---- Records for processing
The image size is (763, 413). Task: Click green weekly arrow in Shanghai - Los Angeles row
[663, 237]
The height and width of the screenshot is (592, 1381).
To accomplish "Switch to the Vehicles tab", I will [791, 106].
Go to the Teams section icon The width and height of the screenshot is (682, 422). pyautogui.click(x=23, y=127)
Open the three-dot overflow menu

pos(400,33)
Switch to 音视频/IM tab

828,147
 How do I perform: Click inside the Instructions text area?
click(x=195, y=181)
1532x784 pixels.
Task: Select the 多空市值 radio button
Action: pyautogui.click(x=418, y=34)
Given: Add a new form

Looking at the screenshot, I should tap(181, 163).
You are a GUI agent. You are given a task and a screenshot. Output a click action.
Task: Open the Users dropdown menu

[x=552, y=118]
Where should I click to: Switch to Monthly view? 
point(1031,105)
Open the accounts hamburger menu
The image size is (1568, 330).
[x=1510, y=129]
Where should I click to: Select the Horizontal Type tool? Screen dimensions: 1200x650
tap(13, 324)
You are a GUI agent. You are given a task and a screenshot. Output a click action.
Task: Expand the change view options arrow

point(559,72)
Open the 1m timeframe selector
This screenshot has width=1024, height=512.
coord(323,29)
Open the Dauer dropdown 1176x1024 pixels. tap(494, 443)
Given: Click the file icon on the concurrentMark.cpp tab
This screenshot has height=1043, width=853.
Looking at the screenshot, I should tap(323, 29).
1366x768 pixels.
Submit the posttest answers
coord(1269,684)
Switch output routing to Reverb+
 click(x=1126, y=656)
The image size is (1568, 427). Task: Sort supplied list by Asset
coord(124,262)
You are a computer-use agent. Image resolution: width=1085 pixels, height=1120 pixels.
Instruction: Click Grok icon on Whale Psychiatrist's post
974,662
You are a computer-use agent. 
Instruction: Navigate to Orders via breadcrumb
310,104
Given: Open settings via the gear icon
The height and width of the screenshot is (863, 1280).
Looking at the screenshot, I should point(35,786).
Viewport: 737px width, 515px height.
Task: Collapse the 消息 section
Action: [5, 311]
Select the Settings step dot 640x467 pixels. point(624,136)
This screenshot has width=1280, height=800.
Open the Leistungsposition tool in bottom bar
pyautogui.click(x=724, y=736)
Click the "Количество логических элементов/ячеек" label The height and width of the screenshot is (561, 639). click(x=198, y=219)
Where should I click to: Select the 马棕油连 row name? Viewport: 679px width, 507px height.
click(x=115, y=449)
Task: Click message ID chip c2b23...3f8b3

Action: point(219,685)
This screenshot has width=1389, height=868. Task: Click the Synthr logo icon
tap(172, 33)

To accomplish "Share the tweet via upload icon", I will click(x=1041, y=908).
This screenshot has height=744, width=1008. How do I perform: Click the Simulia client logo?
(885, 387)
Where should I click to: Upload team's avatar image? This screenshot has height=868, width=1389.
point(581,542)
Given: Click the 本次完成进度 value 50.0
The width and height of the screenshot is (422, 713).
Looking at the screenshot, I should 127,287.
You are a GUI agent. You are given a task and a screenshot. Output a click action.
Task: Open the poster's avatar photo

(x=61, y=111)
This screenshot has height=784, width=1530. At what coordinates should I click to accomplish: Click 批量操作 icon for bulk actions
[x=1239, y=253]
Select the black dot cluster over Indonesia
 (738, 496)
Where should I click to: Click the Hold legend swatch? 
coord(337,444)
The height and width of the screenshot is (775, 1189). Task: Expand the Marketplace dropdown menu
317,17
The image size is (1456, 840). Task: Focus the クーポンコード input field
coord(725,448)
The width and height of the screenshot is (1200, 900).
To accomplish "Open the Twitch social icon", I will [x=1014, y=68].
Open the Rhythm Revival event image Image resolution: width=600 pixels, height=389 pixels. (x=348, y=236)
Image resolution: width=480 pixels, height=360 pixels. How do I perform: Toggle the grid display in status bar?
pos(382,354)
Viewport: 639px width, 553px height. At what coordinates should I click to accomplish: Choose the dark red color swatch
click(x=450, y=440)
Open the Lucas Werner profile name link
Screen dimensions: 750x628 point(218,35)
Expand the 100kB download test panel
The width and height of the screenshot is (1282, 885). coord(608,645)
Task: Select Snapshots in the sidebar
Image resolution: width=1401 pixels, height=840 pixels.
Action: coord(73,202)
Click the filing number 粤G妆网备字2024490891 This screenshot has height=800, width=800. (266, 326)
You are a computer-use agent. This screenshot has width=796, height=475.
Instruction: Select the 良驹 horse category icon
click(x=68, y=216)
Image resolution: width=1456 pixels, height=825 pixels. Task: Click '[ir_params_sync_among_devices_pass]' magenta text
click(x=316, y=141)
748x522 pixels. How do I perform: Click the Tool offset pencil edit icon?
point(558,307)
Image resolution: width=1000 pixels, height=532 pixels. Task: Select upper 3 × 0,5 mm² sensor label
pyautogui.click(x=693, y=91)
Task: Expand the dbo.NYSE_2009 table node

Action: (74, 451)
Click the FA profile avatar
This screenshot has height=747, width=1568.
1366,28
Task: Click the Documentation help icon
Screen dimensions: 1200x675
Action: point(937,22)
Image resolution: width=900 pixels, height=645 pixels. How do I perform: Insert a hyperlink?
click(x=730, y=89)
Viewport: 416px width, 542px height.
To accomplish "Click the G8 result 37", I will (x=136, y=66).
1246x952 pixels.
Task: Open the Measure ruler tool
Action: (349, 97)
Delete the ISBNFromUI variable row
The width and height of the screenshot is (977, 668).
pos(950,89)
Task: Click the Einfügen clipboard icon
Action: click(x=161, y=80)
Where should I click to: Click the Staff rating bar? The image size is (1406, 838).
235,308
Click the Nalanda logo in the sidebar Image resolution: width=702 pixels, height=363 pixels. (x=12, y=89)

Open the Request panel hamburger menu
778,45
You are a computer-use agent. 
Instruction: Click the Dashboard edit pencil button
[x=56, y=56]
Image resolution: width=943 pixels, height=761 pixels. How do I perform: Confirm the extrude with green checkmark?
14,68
--------
> To do
Convert all of the entries above into a JSON list of strings, one string per line, omitting blank lines.

> Task response
[
  "The image size is (763, 413). Task: Click green weekly arrow in Shanghai - Los Angeles row",
  "[663, 237]",
  "The height and width of the screenshot is (592, 1381).",
  "To accomplish \"Switch to the Vehicles tab\", I will [791, 106].",
  "Go to the Teams section icon The width and height of the screenshot is (682, 422). pyautogui.click(x=23, y=127)",
  "Open the three-dot overflow menu",
  "pos(400,33)",
  "Switch to 音视频/IM tab",
  "828,147",
  " How do I perform: Click inside the Instructions text area?",
  "click(x=195, y=181)",
  "1532x784 pixels.",
  "Task: Select the 多空市值 radio button",
  "Action: pyautogui.click(x=418, y=34)",
  "Given: Add a new form",
  "Looking at the screenshot, I should tap(181, 163).",
  "You are a GUI agent. You are given a task and a screenshot. Output a click action.",
  "Task: Open the Users dropdown menu",
  "[x=552, y=118]",
  "Where should I click to: Switch to Monthly view? ",
  "point(1031,105)",
  "Open the accounts hamburger menu",
  "The image size is (1568, 330).",
  "[x=1510, y=129]",
  "Where should I click to: Select the Horizontal Type tool? Screen dimensions: 1200x650",
  "tap(13, 324)",
  "You are a GUI agent. You are given a task and a screenshot. Output a click action.",
  "Task: Expand the change view options arrow",
  "point(559,72)",
  "Open the 1m timeframe selector",
  "This screenshot has width=1024, height=512.",
  "coord(323,29)",
  "Open the Dauer dropdown 1176x1024 pixels. tap(494, 443)",
  "Given: Click the file icon on the concurrentMark.cpp tab",
  "This screenshot has height=1043, width=853.",
  "Looking at the screenshot, I should tap(323, 29).",
  "1366x768 pixels.",
  "Submit the posttest answers",
  "coord(1269,684)",
  "Switch output routing to Reverb+",
  " click(x=1126, y=656)",
  "The image size is (1568, 427). Task: Sort supplied list by Asset",
  "coord(124,262)",
  "You are a computer-use agent. Image resolution: width=1085 pixels, height=1120 pixels.",
  "Instruction: Click Grok icon on Whale Psychiatrist's post",
  "974,662",
  "You are a computer-use agent. ",
  "Instruction: Navigate to Orders via breadcrumb",
  "310,104",
  "Given: Open settings via the gear icon",
  "The height and width of the screenshot is (863, 1280).",
  "Looking at the screenshot, I should point(35,786).",
  "Viewport: 737px width, 515px height.",
  "Task: Collapse the 消息 section",
  "Action: [5, 311]",
  "Select the Settings step dot 640x467 pixels. point(624,136)",
  "This screenshot has width=1280, height=800.",
  "Open the Leistungsposition tool in bottom bar",
  "pyautogui.click(x=724, y=736)",
  "Click the \"Количество логических элементов/ячеек\" label The height and width of the screenshot is (561, 639). click(x=198, y=219)",
  "Where should I click to: Select the 马棕油连 row name? Viewport: 679px width, 507px height.",
  "click(x=115, y=449)",
  "Task: Click message ID chip c2b23...3f8b3",
  "Action: point(219,685)",
  "This screenshot has width=1389, height=868. Task: Click the Synthr logo icon",
  "tap(172, 33)",
  "To accomplish \"Share the tweet via upload icon\", I will click(x=1041, y=908).",
  "This screenshot has height=744, width=1008. How do I perform: Click the Simulia client logo?",
  "(885, 387)",
  "Where should I click to: Upload team's avatar image? This screenshot has height=868, width=1389.",
  "point(581,542)",
  "Given: Click the 本次完成进度 value 50.0",
  "The width and height of the screenshot is (422, 713).",
  "Looking at the screenshot, I should 127,287.",
  "You are a GUI agent. You are given a task and a screenshot. Output a click action.",
  "Task: Open the poster's avatar photo",
  "(x=61, y=111)",
  "This screenshot has height=784, width=1530. At what coordinates should I click to accomplish: Click 批量操作 icon for bulk actions",
  "[x=1239, y=253]",
  "Select the black dot cluster over Indonesia",
  " (738, 496)",
  "Where should I click to: Click the Hold legend swatch? ",
  "coord(337,444)",
  "The height and width of the screenshot is (775, 1189). Task: Expand the Marketplace dropdown menu",
  "317,17",
  "The image size is (1456, 840). Task: Focus the クーポンコード input field",
  "coord(725,448)",
  "The width and height of the screenshot is (1200, 900).",
  "To accomplish \"Open the Twitch social icon\", I will [x=1014, y=68].",
  "Open the Rhythm Revival event image Image resolution: width=600 pixels, height=389 pixels. (x=348, y=236)",
  "Image resolution: width=480 pixels, height=360 pixels. How do I perform: Toggle the grid display in status bar?",
  "pos(382,354)",
  "Viewport: 639px width, 553px height. At what coordinates should I click to accomplish: Choose the dark red color swatch",
  "click(x=450, y=440)",
  "Open the Lucas Werner profile name link",
  "Screen dimensions: 750x628 point(218,35)",
  "Expand the 100kB download test panel",
  "The width and height of the screenshot is (1282, 885). coord(608,645)",
  "Task: Select Snapshots in the sidebar",
  "Image resolution: width=1401 pixels, height=840 pixels.",
  "Action: coord(73,202)",
  "Click the filing number 粤G妆网备字2024490891 This screenshot has height=800, width=800. (266, 326)",
  "You are a computer-use agent. This screenshot has width=796, height=475.",
  "Instruction: Select the 良驹 horse category icon",
  "click(x=68, y=216)",
  "Image resolution: width=1456 pixels, height=825 pixels. Task: Click '[ir_params_sync_among_devices_pass]' magenta text",
  "click(x=316, y=141)",
  "748x522 pixels. How do I perform: Click the Tool offset pencil edit icon?",
  "point(558,307)",
  "Image resolution: width=1000 pixels, height=532 pixels. Task: Select upper 3 × 0,5 mm² sensor label",
  "pyautogui.click(x=693, y=91)",
  "Task: Expand the dbo.NYSE_2009 table node",
  "Action: (74, 451)",
  "Click the FA profile avatar",
  "This screenshot has height=747, width=1568.",
  "1366,28",
  "Task: Click the Documentation help icon",
  "Screen dimensions: 1200x675",
  "Action: point(937,22)",
  "Image resolution: width=900 pixels, height=645 pixels. How do I perform: Insert a hyperlink?",
  "click(x=730, y=89)",
  "Viewport: 416px width, 542px height.",
  "To accomplish \"Click the G8 result 37\", I will (x=136, y=66).",
  "1246x952 pixels.",
  "Task: Open the Measure ruler tool",
  "Action: (349, 97)",
  "Delete the ISBNFromUI variable row",
  "The width and height of the screenshot is (977, 668).",
  "pos(950,89)",
  "Task: Click the Einfügen clipboard icon",
  "Action: click(x=161, y=80)",
  "Where should I click to: Click the Staff rating bar? The image size is (1406, 838).",
  "235,308",
  "Click the Nalanda logo in the sidebar Image resolution: width=702 pixels, height=363 pixels. (x=12, y=89)",
  "Open the Request panel hamburger menu",
  "778,45",
  "You are a computer-use agent. ",
  "Instruction: Click the Dashboard edit pencil button",
  "[x=56, y=56]",
  "Image resolution: width=943 pixels, height=761 pixels. How do I perform: Confirm the extrude with green checkmark?",
  "14,68"
]